GP: Do you always use heavy picks?
KT: I used to use .60s, but now I'm using Dunlop .73s. There were times on the new record where I used a .60 and another time and .88 if we were trying to get a specific attack. My strings are Ernie Ball Super Slinkys. In cases where I'm dropping the low string down to B, like on "Rusty Cage," I use heavy bottom/light top, but generally I'll use .010s on top.
GP: Did you use your S-1 for those chunky rhythms?
KT: I used my '59 Telecaster, believe it or not. I used a rented one on Superunknown as well. I usually use the bright pickup, and I use it a lot for rhythms.
GP: You're kidding. For those subsonic crunch riffs?

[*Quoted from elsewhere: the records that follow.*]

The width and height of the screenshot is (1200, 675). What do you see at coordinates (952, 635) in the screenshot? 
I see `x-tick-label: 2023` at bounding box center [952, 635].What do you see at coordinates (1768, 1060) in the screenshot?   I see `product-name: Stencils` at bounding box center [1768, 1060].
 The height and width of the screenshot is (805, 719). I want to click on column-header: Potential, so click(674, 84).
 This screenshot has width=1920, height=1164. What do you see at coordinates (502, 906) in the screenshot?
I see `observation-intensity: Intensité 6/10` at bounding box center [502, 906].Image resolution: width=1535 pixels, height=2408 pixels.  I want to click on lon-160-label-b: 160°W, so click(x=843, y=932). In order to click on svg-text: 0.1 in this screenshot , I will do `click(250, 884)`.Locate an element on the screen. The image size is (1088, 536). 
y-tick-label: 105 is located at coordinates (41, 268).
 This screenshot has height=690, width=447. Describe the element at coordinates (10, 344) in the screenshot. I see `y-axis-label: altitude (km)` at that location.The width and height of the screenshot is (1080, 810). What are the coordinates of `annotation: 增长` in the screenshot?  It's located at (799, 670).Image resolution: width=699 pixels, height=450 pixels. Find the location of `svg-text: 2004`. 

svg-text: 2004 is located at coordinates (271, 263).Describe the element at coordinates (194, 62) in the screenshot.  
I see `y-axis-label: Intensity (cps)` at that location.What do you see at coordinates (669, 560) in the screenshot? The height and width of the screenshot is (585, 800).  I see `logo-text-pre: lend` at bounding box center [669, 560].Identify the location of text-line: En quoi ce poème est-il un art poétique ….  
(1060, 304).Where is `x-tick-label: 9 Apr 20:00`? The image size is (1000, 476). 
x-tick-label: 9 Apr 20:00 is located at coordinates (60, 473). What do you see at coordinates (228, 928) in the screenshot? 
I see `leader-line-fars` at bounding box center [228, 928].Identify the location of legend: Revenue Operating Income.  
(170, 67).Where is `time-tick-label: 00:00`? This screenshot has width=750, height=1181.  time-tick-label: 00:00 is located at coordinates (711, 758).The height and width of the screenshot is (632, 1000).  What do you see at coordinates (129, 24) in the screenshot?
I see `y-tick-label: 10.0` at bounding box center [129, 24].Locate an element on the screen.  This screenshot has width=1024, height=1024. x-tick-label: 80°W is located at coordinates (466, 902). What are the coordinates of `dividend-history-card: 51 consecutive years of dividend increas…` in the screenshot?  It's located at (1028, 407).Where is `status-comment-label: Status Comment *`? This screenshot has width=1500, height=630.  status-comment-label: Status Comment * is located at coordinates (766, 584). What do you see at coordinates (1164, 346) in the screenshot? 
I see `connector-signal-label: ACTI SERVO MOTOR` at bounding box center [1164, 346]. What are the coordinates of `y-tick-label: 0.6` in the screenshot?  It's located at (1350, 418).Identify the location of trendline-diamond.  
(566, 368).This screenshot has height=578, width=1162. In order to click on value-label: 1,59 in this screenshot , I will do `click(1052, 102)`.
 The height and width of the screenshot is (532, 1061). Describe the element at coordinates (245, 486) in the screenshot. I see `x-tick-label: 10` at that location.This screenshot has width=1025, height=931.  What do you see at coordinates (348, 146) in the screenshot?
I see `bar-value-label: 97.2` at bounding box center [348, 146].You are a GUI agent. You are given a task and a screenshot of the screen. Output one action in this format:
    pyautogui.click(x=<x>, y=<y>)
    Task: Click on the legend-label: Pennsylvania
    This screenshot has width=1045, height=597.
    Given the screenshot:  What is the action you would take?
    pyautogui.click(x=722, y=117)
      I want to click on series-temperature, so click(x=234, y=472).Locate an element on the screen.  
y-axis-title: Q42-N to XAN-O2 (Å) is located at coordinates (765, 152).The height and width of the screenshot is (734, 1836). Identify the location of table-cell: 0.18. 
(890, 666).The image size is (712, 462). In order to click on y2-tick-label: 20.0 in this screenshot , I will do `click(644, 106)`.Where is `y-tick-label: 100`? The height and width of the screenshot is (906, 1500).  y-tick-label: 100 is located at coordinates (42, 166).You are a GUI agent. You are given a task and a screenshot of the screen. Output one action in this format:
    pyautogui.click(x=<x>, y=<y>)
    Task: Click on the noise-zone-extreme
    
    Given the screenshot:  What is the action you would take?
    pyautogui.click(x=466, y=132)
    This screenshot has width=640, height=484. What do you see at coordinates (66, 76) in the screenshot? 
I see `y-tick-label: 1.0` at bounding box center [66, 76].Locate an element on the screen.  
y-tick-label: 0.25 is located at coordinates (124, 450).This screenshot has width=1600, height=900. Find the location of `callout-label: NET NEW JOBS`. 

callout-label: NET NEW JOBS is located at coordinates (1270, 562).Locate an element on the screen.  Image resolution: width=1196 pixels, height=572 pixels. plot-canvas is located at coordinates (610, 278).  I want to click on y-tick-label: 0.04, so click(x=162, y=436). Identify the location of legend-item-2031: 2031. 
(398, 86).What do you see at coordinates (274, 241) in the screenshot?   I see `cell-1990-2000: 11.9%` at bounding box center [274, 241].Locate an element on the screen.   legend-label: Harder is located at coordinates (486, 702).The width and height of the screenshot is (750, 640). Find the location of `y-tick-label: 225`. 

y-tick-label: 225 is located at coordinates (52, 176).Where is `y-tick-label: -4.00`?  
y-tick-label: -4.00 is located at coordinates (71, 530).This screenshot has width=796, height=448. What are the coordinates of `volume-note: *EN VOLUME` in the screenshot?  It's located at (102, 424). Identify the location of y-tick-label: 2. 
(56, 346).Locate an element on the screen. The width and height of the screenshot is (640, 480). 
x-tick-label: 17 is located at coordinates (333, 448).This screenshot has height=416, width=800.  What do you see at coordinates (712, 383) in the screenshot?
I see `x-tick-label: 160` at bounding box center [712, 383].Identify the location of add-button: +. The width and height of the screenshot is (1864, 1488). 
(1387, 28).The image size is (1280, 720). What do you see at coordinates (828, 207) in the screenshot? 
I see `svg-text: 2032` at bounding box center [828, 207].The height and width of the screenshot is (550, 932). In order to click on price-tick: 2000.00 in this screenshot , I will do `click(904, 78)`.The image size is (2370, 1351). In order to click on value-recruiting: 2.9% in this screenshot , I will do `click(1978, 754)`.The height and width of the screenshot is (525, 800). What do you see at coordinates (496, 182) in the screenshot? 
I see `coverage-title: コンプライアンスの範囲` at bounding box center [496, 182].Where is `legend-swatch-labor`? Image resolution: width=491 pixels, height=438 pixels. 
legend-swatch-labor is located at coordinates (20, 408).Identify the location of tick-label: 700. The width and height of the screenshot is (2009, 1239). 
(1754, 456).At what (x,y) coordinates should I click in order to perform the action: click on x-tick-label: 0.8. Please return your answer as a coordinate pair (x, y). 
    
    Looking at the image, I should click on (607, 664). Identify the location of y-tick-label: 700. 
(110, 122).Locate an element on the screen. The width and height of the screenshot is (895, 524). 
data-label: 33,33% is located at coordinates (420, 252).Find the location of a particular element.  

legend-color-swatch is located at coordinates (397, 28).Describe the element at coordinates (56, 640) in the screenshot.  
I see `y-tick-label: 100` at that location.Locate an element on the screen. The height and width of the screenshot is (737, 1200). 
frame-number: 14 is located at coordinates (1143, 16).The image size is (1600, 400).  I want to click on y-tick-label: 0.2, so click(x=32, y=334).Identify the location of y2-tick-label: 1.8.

KT: Yeah. On Superunknown I used a Tele on "Mailman" and "Limo Wreck," probably the songs that you'd most expect I'd go for a humbucker on. The Tele just had this round sound and brightness, and it was less mushy than the S-1, especially in those dropped tunings. Because of the brightness, it also left more room for the bass, so the bass and guitar become like one big instrument. That's something I've really learned over the years. Drums and bass can sort of present the guitar and make it sound so much heavier. When I listen to a lot of older records, like Zeppelin, the guitars aren't anywhere near as loud or wide-sounding as something on one of our records or a Tad or Helmet record. So why do they sound so heavy even though the guitar isn't predominant? It's just the nature of the riff and the room the mix allows for the bass to get underneath the guitar to make this nice solid wall of the two instruments. That always takes guitarists a while to learn! If it's going to sound heavy they figure the guitars have to be distorted and really loud.
GP: What amps were you using in the studio?
KT: I used a lot of different amps. I used Mesa Dual Rectifiers for leads, but for rhythms we used a new line of Mesa 50-watt Mavericks, an old Fender Super, a Fender Princeton, Fender Twin Reverbs and Vibro-Kings, and an old Orange head. There were also a couple of preamp boxes we used for direct stuff, an Intellitronics LA-2 and a Summit.
GP: Do you have any settings that you stick to?
KT: It varies, but in general I crank the low end up, turn down the midrange to around 11 o'clock and keep the treble around 2 o'clock. I started doing that because during the first few years that we played together I was using an Ampeg bass amp with a 15" speaker, so I'd crank the high end all the way up, drop out the mids and keep the low end there for feedback and the big woof.
GP: Do you still have your white Guild S-100?
KT: I still have it, still take it out on tour, but don't play it so heavily anymore. I broke it in Germany by throwing it at my amp. It got repaired, but when headstocks get fixed, if you break the neck, something changes. It's never been quite the same.
GP: Maybe you broke its spirit.
KT: Maybe. We were once involoved in a legal hassle with a security guy who claimed to have been hurt at one of our shows. At the deposition they asked, "Why do you break your guitars?" I guess they were trying to find out if we had violent tendencies or if we choreographed this kind of aggression. I said, "I don't know. Why does a golfer break the putter over his knees when he misses a shot?"